La storia racconta che babu Kalunde aveva adottato un giovane porcospino dopo che la madre era stata trovata morta. Dopo qualche tempo, il giovane porcospino si ammalo’, mostrando sintomi come letargia e diarrea. In quello stato, l’animale vago’ fuori dai confini del villaggio e babu Kalunde decise di seguirlo ed osservarlo. Il porcospino scavo’ il terreno per raggiungere le radici di una pianta che i Tongwe chiamano Mulengelele. Notando che il porcospino riusci’ a guarire cibandosi della radice, babu Kalunde decise di raccogleirne lui stesso per provarne l’effetto sulla gente del villaggio. Dopo questo esperimento, Mulengelele divento’ una pianta importante usata dai Tongwe per il trattamento dei parasiti intestinali. 

 


Mohamedi holding a section of
the root of 'mulengelele'

    


Methanol extract of 'mulengelele'


Nel corso della storia del genere umano, i popoli hanno sviluppato elaborati sistemi di cura basati sulla sperimentazione e su quello che osservavano in natura. Noi, appartenenti al cosidetto “Mondo civilizzato”, abbiamo moto da imparare da questa gente e la loro cultura, nonche’ dai nostri cugini scimpanze’ che continuano a vivere a stretto contatto con la natura.

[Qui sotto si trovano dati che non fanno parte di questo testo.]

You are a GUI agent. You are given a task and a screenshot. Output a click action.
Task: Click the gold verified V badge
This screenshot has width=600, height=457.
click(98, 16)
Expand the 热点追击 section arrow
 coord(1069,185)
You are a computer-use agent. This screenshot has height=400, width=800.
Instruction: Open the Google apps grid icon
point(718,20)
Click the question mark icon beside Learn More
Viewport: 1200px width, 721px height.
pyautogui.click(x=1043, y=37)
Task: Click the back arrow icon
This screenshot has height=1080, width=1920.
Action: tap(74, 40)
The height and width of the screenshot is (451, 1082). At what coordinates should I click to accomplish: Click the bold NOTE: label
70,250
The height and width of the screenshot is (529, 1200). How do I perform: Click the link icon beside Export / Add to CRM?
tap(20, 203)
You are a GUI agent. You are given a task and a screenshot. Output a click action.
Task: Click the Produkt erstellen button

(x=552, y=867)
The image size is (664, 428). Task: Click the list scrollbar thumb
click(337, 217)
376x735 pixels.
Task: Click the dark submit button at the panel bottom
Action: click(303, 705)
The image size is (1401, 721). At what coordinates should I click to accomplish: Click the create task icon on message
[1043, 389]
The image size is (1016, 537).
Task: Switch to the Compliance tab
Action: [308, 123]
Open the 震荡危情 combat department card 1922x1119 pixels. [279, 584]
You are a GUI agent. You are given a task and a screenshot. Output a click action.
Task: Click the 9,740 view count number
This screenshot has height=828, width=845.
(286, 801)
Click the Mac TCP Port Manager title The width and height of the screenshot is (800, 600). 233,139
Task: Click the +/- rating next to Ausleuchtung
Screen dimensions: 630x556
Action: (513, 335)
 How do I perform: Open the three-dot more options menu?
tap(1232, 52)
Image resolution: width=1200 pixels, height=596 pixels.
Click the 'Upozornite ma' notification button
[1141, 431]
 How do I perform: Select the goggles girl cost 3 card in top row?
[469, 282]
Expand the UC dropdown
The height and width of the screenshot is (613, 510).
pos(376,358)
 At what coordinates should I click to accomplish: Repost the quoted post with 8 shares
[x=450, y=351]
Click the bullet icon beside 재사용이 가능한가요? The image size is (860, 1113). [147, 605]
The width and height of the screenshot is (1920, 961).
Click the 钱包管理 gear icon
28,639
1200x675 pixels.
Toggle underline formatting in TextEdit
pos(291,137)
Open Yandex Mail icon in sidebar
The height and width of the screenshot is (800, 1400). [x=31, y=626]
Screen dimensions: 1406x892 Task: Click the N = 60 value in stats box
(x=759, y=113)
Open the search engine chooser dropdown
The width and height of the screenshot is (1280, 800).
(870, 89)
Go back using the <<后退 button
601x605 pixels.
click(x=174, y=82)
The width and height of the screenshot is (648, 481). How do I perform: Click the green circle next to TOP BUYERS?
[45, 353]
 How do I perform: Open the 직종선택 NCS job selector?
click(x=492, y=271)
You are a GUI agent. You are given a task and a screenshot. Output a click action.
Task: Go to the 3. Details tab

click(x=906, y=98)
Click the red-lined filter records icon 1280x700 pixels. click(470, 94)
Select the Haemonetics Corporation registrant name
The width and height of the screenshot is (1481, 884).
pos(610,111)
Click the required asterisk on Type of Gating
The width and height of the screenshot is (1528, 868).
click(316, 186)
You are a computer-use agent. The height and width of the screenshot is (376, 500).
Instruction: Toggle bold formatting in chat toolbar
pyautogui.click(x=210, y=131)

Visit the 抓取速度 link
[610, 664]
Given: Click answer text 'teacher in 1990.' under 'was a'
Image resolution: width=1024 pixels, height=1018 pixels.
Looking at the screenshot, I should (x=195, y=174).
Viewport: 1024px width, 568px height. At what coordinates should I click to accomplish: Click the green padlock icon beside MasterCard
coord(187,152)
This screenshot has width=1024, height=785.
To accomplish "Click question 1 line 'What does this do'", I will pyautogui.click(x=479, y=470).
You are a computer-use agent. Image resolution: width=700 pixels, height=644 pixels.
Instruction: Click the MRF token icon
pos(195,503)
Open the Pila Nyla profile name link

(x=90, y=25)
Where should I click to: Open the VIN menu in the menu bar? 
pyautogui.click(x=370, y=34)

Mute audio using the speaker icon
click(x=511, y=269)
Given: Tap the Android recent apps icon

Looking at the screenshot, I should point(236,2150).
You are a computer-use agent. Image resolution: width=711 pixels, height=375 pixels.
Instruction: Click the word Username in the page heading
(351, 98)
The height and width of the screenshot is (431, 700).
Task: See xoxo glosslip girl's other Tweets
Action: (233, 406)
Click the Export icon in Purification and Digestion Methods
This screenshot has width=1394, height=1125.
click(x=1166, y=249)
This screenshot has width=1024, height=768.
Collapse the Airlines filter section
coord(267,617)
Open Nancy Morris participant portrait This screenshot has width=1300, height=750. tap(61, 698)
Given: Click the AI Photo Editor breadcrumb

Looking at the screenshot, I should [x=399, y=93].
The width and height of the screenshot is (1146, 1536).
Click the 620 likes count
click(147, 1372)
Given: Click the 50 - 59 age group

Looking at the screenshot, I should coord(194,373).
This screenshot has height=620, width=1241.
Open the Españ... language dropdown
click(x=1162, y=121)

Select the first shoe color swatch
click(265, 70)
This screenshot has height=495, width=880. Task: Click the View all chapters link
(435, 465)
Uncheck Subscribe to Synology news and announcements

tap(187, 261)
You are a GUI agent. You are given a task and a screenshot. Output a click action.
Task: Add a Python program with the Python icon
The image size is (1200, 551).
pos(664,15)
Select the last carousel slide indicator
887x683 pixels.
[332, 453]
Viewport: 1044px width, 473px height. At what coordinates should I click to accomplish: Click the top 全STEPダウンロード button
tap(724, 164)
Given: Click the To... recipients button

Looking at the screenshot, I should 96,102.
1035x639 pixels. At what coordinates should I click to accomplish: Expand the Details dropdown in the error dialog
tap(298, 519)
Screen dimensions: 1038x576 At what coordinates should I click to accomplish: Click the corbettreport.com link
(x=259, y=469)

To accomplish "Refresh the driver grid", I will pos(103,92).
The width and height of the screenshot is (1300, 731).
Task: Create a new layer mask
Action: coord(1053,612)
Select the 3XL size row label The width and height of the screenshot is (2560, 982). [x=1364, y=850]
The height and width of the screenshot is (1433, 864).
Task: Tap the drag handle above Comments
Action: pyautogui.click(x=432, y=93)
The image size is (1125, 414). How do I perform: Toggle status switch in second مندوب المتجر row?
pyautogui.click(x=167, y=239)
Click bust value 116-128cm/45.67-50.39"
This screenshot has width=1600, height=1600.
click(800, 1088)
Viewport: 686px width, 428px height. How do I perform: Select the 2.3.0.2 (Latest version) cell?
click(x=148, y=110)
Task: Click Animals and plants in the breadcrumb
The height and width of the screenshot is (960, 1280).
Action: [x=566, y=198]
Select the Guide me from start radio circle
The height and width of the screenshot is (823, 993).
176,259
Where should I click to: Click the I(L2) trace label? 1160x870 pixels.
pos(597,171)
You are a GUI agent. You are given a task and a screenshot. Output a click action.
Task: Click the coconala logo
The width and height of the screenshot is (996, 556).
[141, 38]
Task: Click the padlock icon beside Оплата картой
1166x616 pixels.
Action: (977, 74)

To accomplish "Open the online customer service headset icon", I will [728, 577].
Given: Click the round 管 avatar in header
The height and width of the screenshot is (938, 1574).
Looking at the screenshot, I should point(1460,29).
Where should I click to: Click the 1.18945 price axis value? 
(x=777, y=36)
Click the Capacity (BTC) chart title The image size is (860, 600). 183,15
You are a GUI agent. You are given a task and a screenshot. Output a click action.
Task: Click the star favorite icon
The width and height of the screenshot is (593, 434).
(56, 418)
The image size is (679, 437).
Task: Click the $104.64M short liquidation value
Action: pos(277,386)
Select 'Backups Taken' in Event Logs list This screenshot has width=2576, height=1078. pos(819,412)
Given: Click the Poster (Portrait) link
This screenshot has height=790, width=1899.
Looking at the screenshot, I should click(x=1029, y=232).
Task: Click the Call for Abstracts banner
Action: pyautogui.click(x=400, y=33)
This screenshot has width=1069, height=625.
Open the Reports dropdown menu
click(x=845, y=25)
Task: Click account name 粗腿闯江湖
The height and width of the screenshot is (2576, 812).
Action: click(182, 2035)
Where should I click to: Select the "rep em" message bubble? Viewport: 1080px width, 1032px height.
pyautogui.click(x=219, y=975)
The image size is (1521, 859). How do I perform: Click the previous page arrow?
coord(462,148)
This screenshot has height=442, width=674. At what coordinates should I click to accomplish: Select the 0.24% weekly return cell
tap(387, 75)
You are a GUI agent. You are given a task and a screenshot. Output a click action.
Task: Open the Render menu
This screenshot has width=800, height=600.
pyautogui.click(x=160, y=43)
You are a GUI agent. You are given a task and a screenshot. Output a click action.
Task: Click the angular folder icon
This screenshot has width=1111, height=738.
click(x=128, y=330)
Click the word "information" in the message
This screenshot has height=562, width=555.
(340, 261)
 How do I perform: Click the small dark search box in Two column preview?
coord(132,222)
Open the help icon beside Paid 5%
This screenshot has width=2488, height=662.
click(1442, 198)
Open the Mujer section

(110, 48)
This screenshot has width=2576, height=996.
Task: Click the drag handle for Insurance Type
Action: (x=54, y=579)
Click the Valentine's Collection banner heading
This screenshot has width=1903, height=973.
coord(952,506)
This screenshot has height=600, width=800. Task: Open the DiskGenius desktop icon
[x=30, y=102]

Quello che Mohamedi ed io abbiamo assistito durante quei 2 giorni nel 1987 e’ stato l’inizio di uno studio veramente proficuo che ha continuato a produrre risultati fino ad oggi, e che promette di darne molti altri per lungo tempo ancora. Io ho continuato ad espandere lo scopo della ricerca e attualmente sto collaborando con molti colleghi che si trovano anche in altri campi sparsi in Africa e Asia. Le pratiche di laboratorio di questa ricerca includono al momento collaborazioni con farmacologi, parassitologi, veterinari, fisiologi, botanici e altri in paesi sparsi per il Mondo che includono Giappone, Tanzania, Uganda, Stati Uniti, Canada, Regno Unito, Australia, Francia, Olanda, Danimarca, Germania, Arabia Saudita, e la Repubblica Ceca. Il nostro obiettivo e’ non solo meglio comprendere come gli animali riescono a far fronte alla malattia, ma anche cercare nuove medicine che siano anche ecologicamente compatibili per il trattamento di malattie come la malaria, schistosomia, liescimia e altre ancora.

Vernonia amygdalina e’ risultata essere una pianta molto importante in questa impresa. E’ nostro primario obiettivo che questa ricerca possa un giorno guidare lo sviluppo di nuove strategie per trattare le malattie parassitarie per gli uomini e gli animali da allevamento, malattie che si sono rivelate resistenti alle attuali medicine. (Questo estratto e’ stato preso da Hofer, Huffman & Gunter 2000 MAHALE – Un incontro fotografico con gli scimpanze’. Prefazione di Jane Goodall, Sterling Press, NY pp. 110-117).